Al-Raiyshi’s ploy is in the tradition of other Palestinians who have faked medical conditions or abused the supposed neutrality of medical personnel to transport explosive belts, combatants and terrorists. For example:

*On March 10, 2003, Palestinian ambulance driver, Aslam Jibril, pleaded guilty to transporting explosives hidden in his ambulance on March 26, 2002. The explosives, weighing 10 kilos and attached to a belt [worn by suicide bombers], were hidden underneath a stretcher, which was carrying a young boy (his nephew) pretending to be sick. (IDF Spokesperson, March 10, 2003)

* Troops arrest wanted militant in ambulance
“In the Gaza Strip, soldiers arrested a wanted militant who was traveling in a Palestinian ambulance at the Gush Katif junction, Israel Radio reported. The troops became suspicious after noticing that there were no medical personnel or injured persons in the vehicle. They proceeded to search the ambulance and found the Palestinian.” (Ha’aretz, June 11, 2002)

* “Israel Radio Correspondent, Nissim Keinan, reported this evening from Netzarim Junction in the Gaza Strip that today he observed a Palestinian ambulance parked next to Netzarim Junction unloading crates of ammunition and fire bombs. He observed some of the bombs [being] thrown.” (IMRA, October 4, 2000)

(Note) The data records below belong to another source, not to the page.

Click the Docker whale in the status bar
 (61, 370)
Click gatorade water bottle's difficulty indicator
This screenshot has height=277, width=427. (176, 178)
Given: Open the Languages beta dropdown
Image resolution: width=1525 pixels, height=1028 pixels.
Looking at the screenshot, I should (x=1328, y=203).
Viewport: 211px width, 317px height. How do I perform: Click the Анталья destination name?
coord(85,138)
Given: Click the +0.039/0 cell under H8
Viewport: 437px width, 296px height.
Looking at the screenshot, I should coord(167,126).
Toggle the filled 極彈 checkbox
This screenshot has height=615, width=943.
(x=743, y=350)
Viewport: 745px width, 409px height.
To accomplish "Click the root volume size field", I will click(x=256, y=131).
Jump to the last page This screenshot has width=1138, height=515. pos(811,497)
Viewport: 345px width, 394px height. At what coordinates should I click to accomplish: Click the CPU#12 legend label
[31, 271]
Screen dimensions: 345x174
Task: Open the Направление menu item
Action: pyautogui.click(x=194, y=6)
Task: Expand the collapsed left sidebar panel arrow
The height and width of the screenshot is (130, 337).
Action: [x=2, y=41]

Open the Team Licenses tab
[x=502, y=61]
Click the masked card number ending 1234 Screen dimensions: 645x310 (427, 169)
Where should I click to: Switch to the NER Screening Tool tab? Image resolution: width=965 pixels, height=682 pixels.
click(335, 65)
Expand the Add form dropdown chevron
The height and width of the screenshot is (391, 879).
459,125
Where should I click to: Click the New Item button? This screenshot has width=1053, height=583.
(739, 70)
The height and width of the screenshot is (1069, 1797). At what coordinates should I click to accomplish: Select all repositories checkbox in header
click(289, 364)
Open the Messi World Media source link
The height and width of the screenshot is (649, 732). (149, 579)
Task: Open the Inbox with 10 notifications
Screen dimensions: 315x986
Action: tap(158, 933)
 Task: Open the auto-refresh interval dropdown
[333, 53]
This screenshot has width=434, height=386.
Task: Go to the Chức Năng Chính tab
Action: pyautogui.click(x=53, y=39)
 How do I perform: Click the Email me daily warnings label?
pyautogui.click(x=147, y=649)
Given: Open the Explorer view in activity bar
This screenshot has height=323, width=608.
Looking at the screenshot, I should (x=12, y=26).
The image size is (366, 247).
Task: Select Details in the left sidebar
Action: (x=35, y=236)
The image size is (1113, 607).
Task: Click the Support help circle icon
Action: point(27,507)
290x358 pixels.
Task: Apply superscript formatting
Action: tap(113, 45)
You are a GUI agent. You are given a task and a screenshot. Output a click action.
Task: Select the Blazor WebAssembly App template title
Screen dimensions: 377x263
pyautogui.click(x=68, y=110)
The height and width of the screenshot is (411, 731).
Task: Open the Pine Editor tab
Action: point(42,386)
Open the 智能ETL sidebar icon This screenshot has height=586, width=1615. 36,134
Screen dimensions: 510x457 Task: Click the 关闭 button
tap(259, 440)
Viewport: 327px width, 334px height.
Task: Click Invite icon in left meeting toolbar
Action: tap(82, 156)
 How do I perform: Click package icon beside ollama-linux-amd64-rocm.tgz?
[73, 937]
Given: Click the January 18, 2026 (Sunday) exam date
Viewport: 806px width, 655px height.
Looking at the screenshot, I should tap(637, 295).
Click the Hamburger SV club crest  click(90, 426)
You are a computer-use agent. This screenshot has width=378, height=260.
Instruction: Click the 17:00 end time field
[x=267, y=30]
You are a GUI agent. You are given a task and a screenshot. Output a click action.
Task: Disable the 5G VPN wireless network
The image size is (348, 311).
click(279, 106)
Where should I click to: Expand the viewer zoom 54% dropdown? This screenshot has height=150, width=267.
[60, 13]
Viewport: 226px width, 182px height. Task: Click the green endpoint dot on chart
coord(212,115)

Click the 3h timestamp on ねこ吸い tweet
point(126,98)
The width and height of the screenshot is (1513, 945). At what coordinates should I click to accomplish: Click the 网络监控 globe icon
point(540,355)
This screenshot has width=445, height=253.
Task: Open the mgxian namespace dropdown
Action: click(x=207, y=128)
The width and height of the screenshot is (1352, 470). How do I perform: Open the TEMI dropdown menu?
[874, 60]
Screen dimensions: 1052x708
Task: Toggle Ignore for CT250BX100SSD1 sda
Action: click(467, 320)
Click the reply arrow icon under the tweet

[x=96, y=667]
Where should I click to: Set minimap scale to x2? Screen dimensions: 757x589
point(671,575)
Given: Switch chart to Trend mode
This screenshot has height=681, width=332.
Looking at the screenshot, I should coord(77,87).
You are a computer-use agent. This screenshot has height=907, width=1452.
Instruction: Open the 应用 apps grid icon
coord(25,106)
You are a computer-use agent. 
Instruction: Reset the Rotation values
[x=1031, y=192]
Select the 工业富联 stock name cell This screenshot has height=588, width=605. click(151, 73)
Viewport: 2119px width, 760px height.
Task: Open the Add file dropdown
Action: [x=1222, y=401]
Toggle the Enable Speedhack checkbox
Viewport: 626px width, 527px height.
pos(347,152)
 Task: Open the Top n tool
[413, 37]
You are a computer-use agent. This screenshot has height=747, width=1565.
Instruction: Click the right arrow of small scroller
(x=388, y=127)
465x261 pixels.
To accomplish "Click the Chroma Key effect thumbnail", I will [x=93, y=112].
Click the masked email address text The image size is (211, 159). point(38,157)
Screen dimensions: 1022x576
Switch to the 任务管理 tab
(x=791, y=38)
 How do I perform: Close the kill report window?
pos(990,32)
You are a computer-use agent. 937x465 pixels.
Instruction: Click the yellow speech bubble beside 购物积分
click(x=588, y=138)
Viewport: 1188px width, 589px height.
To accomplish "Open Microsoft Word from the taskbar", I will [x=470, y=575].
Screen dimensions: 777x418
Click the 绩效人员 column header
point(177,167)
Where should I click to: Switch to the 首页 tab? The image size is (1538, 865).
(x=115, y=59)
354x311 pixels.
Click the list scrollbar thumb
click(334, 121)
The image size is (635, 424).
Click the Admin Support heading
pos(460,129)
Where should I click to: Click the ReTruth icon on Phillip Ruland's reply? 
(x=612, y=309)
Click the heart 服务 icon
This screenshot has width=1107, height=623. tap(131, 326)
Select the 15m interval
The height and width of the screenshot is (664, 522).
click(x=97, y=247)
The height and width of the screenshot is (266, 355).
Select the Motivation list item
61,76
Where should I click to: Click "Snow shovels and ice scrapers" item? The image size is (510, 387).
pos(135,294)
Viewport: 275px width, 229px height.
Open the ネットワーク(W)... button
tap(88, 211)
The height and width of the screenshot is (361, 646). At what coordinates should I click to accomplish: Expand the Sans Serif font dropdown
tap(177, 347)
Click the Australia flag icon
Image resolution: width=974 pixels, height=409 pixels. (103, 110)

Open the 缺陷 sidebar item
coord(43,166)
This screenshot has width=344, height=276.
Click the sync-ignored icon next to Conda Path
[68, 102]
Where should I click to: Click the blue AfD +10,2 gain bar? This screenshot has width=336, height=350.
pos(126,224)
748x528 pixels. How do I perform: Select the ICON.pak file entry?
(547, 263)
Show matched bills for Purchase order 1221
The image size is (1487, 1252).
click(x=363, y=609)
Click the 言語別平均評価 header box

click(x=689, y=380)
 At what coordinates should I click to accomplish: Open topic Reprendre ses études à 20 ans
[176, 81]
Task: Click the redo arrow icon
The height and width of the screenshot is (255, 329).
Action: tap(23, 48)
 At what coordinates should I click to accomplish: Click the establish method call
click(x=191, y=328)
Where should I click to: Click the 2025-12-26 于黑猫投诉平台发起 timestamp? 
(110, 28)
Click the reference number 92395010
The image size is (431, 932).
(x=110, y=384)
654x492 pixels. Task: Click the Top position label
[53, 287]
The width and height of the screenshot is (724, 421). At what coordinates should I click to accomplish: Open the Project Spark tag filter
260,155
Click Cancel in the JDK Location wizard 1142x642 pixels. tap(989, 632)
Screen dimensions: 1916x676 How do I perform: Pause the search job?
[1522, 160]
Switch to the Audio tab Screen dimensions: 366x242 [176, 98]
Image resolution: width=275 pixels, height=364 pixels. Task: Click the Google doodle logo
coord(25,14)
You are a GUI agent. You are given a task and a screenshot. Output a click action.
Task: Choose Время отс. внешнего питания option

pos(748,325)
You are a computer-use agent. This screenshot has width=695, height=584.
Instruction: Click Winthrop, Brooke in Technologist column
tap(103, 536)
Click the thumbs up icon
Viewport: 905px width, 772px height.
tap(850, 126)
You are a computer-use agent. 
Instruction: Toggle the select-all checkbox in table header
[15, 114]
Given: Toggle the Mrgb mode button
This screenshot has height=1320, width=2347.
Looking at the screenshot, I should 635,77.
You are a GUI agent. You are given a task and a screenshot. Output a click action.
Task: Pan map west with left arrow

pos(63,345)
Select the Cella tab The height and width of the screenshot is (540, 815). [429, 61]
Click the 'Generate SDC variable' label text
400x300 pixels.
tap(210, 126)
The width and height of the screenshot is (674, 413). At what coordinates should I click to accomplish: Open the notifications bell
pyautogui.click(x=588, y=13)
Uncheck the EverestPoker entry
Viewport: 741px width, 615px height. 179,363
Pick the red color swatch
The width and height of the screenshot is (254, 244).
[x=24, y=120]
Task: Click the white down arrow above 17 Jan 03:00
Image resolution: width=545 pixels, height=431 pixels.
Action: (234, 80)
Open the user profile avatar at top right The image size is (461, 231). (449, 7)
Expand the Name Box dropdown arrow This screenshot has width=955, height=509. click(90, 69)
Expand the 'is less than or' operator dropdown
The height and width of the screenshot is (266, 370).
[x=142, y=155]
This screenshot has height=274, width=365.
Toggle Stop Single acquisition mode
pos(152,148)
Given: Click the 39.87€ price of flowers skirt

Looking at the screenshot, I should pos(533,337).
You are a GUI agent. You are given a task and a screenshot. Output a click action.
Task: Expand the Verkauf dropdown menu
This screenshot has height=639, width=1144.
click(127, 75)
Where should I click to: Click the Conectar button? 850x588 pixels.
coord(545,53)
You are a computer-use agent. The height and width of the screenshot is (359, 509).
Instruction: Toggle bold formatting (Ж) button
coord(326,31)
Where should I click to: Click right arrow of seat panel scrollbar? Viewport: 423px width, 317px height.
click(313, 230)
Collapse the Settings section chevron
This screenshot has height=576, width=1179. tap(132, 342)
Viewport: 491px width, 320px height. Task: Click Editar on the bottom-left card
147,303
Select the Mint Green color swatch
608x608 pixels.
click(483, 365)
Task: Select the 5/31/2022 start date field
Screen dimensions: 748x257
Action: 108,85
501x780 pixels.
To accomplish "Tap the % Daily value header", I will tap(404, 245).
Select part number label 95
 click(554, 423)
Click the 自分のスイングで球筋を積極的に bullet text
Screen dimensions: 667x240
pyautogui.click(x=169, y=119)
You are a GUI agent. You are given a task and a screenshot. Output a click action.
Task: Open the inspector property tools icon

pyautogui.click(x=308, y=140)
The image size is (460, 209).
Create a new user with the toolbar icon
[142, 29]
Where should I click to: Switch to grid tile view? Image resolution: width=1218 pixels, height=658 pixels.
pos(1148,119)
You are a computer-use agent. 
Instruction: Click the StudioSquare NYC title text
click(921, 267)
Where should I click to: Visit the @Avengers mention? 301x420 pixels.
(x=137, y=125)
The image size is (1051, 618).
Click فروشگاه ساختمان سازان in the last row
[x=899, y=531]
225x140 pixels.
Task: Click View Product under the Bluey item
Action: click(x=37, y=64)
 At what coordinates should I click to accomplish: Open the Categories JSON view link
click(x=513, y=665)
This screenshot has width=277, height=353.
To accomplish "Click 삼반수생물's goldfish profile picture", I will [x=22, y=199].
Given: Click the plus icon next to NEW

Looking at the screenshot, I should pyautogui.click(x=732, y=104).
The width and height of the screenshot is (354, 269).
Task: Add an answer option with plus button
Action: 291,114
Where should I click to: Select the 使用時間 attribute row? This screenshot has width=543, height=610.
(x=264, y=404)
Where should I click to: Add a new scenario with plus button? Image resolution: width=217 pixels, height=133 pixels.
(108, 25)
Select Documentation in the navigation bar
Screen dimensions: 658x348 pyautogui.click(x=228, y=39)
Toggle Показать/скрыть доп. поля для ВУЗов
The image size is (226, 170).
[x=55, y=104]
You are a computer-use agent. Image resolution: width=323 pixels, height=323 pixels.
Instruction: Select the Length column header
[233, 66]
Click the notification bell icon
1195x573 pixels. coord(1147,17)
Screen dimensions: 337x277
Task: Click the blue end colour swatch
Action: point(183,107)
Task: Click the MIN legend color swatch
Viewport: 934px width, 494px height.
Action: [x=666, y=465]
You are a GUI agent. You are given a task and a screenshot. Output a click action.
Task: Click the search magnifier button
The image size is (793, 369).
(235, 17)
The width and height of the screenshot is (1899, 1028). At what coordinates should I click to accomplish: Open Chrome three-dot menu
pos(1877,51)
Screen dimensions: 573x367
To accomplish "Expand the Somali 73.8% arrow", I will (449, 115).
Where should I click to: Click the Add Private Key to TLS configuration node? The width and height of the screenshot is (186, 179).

Terrorist Yearned to Murder Since Early Years of Oslo Process

As reported by Fox News (Jan 14):

Smiling at times in a videotape that showed her cradling a rifle, Al-Raiyshi said she had dreamed since she was 13 of “becoming a martyr” and dying for her people.

“It was always my wish to turn my body into deadly shrapnel against the Zionists and to knock on the doors of heaven with the skulls of Zionists,” said Raiyshi, wearing combat fatigues with a Hamas sash across her chest.

In initial reports, we have yet to see anyone connect the dots in this statement. If Raiyshi dreamed of “becoming a martyr” since she was 13, that means that she dreamed of murdering Israelis in approximately 1995 (reports vary as to whether Raiyshi was 21 or 22), when Israel and the Palestinians were engaged in the Oslo peace process, and Gaza was under the jurisdiction of the Palestinian Authority. Her statement highlights the likelihood that it is not any action of Israel’s that provokes terrorism, but the pervasive incitement/indoctrination against Israel that Palestinians have been subjected to since 1993, when the Palestinian Authority came into existence.

Palestinian Murder of Father of 3-Month Old Triplets Given Scant Attention

On Tuesday, January 13, Ro’i Arbel, a 29-year-old father of 3-month-old triplets (and two other young children) was murdered by Palestinian terrorists in a sniper attack. Yet his compelling human interest story has so far only been published in Israeli papers. His murder has mostly been relegated to one or two sentences in articles about other developments in Israel or the disputed territories. Media coverage has been extensive about the personal aspects of the female bomber who perpetrated the Gaza bombing (a different attack than the one that killed Ro’i) and her photo has been published. By what journalistic standard is this story given prominence, while lives cut short or changed forever by the terrorists are almost entirely ignored?